Stern's planet definition would make life easy for interstellar explorers. But the IAU definition for a planet would befuddle even Captain Kirk:
(External scene of Enterprise)
(Cut to flight deck interior)
Sulu: "We're coming out of warp Captain, Gamma Draconis system dead ahead."
Kirk: "Spock, what's that planet on the forward view screen?"
Spock: "I don't know if it is a planet, Captain"
Kirk: "Spock, it's right there in front of us!"
Spock: "Before I can call it a planet captain I must conduct a survey of the entire Gamma Draconis system and assemble an ephemeris of the motions of all substellar bodies."
Kirk: (puzzled) "Explain, Spock"
Spock: "We need to know if this object on the view screen dynamically dominates its orbit."
Kirk: "What?!"
Spock: "Once a survey of all bodies in the systems is collected we'll need to run a dynamical simulation modeling planet migration and debris belt evolution over the past 4 billion years. I'll have an answer for you in 6.2 hours."

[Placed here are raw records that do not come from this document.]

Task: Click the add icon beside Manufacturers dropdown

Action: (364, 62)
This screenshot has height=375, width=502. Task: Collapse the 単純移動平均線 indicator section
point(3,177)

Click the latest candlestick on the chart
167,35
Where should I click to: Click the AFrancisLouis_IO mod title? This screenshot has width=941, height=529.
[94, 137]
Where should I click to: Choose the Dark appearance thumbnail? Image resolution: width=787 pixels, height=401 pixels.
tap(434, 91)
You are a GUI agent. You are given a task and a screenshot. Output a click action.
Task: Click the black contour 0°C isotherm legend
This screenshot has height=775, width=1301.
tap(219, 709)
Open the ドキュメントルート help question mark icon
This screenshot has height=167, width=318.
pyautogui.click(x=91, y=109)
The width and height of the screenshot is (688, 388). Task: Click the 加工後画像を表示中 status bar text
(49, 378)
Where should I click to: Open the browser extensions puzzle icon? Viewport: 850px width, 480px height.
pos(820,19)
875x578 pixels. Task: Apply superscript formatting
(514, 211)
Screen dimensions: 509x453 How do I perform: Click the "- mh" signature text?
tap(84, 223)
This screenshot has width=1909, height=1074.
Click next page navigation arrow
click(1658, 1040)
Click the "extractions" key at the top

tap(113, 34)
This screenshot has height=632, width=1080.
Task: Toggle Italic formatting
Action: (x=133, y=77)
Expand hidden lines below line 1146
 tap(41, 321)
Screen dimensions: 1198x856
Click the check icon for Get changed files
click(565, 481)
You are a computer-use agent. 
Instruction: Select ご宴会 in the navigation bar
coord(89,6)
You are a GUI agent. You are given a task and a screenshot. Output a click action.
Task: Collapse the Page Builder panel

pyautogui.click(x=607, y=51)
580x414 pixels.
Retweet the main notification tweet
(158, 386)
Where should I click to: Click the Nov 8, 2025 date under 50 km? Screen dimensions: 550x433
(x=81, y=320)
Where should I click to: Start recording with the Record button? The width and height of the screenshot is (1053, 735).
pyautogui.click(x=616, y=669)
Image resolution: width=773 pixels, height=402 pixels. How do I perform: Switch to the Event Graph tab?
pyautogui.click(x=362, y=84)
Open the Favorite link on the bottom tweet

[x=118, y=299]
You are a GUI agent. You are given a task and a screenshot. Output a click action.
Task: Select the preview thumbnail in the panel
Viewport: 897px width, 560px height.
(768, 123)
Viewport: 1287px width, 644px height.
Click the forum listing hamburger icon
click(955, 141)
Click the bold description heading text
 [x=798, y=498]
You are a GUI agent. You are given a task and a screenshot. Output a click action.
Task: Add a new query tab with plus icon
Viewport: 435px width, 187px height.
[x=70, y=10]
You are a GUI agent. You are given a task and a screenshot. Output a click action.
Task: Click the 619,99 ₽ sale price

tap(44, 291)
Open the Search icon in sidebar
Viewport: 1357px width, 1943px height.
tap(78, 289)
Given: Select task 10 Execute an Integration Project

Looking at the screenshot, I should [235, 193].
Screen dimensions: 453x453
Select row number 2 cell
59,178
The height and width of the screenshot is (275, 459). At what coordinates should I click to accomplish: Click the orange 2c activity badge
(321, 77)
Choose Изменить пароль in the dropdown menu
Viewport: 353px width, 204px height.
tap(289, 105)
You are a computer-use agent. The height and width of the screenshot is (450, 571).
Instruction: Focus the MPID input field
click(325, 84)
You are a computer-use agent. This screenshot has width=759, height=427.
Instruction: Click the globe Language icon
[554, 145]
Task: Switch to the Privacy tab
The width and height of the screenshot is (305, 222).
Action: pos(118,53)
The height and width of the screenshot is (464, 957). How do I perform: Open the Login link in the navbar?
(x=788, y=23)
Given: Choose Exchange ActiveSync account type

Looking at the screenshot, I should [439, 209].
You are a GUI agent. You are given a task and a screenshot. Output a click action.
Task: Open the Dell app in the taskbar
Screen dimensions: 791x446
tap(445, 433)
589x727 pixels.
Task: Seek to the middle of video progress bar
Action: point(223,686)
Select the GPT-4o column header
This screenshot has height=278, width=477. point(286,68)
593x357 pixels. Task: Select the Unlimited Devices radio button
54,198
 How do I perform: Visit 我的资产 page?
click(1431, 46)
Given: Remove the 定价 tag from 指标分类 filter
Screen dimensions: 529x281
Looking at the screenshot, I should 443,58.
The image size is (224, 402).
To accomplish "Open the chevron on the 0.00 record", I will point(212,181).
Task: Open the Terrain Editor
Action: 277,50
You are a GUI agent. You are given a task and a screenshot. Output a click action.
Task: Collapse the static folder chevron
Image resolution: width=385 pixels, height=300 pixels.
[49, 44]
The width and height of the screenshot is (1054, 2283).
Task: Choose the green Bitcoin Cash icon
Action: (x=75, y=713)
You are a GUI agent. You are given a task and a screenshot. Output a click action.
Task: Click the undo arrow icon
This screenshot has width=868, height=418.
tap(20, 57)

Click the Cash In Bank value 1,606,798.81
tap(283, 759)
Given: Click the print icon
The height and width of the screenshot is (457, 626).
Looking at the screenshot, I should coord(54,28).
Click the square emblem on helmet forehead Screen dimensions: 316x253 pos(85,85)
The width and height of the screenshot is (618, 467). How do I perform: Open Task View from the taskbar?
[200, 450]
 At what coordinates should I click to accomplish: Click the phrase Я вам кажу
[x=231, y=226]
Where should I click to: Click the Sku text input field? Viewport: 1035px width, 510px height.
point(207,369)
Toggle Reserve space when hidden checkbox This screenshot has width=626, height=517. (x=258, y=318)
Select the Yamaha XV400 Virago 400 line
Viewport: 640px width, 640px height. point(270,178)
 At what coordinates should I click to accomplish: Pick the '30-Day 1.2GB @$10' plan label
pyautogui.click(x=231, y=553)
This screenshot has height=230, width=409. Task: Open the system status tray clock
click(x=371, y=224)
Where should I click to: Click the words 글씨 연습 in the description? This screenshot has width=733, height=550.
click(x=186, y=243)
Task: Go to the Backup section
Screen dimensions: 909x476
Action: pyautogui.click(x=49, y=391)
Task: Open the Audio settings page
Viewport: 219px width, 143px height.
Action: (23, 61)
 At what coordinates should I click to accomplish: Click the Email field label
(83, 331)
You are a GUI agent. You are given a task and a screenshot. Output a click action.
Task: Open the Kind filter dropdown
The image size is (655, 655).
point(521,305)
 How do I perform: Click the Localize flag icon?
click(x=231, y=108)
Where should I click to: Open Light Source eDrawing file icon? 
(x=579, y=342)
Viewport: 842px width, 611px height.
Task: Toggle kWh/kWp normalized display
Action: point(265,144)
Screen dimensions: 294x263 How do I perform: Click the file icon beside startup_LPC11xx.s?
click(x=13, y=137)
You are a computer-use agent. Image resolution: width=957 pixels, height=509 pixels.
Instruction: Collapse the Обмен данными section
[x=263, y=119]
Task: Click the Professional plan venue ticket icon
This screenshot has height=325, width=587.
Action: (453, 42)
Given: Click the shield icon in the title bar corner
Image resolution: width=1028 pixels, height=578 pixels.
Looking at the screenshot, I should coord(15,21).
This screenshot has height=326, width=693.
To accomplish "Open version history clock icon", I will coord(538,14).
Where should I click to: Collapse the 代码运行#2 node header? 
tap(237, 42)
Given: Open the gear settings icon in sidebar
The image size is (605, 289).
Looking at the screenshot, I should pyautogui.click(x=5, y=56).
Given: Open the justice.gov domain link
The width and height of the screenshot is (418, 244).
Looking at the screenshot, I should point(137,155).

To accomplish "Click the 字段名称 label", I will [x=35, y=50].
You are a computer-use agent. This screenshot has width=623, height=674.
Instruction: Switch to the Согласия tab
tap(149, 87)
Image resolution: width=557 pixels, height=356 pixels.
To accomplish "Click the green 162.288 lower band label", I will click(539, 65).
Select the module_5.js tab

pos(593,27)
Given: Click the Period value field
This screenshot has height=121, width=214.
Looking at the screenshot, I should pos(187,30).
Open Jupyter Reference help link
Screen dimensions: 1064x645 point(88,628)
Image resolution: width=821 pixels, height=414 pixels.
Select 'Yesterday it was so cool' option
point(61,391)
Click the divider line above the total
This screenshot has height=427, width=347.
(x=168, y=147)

Kirk: "Spock, this is a planet! It's round, it has an atmosphere, oceans, I can even seen volcanoes! McCoy, what do you think?"
McCoy: "Damn it, Jim! I'm a doctor not a grammarian!"
Spock: "Respectfully Captain, If you review the Enterprise's memory banks, the science history log chronicles the definition for a planet set forth in by the International Astronomical Union in the Old World year 2006."
Kirk: "That document is nearly 300 years old! Hell, it was written when our ancestors hardly knew of any planets in the galaxy!"
Spock: "The planet definition has never been updated, it is still the reference guide as prescribed by Starfleet."
Kirk: "Unbelievable! Well if we can beam down onto it, it's a planet!"
Spock: "Excuse me Captain, I've just discovered that apparently the IAU definition only applies to our solar system... never mind."